> **Data items**:
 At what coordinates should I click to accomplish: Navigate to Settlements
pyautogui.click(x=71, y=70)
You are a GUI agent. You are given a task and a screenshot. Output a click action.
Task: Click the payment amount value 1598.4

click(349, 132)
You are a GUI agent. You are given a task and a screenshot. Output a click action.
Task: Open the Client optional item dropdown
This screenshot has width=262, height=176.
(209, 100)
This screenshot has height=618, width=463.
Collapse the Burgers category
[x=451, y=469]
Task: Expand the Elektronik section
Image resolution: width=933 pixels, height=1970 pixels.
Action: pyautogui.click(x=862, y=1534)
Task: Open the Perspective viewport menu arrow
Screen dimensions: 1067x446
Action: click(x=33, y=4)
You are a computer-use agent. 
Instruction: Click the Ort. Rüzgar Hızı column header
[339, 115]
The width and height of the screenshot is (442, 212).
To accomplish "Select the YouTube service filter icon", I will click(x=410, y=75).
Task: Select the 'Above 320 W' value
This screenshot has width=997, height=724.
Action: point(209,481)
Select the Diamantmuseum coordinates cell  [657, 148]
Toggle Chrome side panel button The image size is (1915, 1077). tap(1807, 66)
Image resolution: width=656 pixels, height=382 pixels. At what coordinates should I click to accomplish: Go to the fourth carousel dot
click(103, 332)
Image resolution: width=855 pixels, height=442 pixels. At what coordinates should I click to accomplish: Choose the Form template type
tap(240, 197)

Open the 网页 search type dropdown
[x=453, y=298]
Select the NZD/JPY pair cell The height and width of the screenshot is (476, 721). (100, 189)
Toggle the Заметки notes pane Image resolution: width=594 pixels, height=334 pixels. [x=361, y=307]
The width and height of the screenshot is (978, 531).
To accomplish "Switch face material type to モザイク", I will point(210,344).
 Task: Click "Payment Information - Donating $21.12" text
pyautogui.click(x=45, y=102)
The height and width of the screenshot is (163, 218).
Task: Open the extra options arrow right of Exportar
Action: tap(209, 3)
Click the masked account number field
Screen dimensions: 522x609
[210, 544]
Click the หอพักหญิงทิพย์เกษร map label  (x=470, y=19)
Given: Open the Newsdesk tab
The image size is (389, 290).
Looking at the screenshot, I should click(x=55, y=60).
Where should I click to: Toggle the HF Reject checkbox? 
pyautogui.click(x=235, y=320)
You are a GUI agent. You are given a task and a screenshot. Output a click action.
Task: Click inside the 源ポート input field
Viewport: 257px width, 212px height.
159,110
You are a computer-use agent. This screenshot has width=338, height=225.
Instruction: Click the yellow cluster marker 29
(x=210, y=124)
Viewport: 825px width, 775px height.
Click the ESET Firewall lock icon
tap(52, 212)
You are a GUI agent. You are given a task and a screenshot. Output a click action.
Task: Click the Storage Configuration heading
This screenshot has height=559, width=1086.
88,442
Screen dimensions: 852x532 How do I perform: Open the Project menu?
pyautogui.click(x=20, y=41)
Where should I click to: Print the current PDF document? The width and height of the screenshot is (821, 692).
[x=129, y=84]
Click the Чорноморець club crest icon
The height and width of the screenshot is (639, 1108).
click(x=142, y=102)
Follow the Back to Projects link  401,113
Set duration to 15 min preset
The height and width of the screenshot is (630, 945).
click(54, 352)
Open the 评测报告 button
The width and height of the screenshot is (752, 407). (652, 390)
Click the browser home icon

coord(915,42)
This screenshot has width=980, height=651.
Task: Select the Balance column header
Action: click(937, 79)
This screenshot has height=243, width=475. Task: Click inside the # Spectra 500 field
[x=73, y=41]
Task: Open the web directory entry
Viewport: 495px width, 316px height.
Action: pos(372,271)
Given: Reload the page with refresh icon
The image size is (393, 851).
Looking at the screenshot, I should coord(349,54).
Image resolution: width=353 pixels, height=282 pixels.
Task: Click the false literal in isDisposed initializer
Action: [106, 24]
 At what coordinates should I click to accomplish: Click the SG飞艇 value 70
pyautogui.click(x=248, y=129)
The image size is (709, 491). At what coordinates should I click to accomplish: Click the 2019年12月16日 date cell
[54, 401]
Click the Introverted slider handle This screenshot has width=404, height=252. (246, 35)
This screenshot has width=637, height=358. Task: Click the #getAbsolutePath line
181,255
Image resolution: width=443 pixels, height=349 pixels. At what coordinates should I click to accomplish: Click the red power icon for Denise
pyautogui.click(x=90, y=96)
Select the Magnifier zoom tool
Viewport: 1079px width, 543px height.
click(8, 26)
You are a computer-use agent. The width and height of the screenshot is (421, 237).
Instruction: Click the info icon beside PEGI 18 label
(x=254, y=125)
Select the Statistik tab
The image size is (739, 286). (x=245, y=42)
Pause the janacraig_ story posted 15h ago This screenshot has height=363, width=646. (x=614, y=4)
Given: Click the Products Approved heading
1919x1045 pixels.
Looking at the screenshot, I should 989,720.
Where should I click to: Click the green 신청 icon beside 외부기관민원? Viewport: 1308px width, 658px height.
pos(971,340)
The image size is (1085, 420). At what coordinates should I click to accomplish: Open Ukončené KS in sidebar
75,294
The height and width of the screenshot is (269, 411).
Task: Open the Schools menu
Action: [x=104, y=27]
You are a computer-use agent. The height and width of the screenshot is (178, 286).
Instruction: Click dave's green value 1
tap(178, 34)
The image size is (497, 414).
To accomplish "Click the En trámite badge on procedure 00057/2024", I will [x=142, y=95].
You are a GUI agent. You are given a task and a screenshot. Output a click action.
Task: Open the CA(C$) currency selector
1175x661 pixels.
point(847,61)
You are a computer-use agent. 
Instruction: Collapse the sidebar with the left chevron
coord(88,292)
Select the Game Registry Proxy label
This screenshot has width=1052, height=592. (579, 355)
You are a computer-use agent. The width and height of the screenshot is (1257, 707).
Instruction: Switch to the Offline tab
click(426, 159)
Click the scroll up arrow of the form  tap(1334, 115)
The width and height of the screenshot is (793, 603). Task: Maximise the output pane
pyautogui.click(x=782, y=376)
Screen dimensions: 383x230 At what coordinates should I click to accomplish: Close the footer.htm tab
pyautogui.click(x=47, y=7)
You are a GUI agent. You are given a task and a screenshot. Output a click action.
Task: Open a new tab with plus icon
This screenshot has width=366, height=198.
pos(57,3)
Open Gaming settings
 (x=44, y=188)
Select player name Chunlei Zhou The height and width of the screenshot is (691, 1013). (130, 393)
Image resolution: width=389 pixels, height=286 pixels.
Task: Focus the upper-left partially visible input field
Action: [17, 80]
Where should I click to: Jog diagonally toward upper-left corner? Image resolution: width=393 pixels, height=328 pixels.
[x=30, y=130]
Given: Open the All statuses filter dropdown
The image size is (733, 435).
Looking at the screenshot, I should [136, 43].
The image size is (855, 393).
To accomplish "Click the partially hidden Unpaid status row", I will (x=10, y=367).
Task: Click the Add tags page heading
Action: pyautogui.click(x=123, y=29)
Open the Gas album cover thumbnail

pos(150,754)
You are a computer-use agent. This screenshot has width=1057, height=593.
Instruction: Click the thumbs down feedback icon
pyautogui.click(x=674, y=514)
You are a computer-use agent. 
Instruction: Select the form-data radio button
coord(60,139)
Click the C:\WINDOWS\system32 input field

> **WORK REQUIRED**: Please return verbatim the lines from the one holding "Click the Чорноморець club crest icon" through the one holding "click(54, 352)", inclusive.

> **WRITTEN SOLUTION**:
Click the Чорноморець club crest icon
The height and width of the screenshot is (639, 1108).
click(x=142, y=102)
Follow the Back to Projects link  401,113
Set duration to 15 min preset
The height and width of the screenshot is (630, 945).
click(54, 352)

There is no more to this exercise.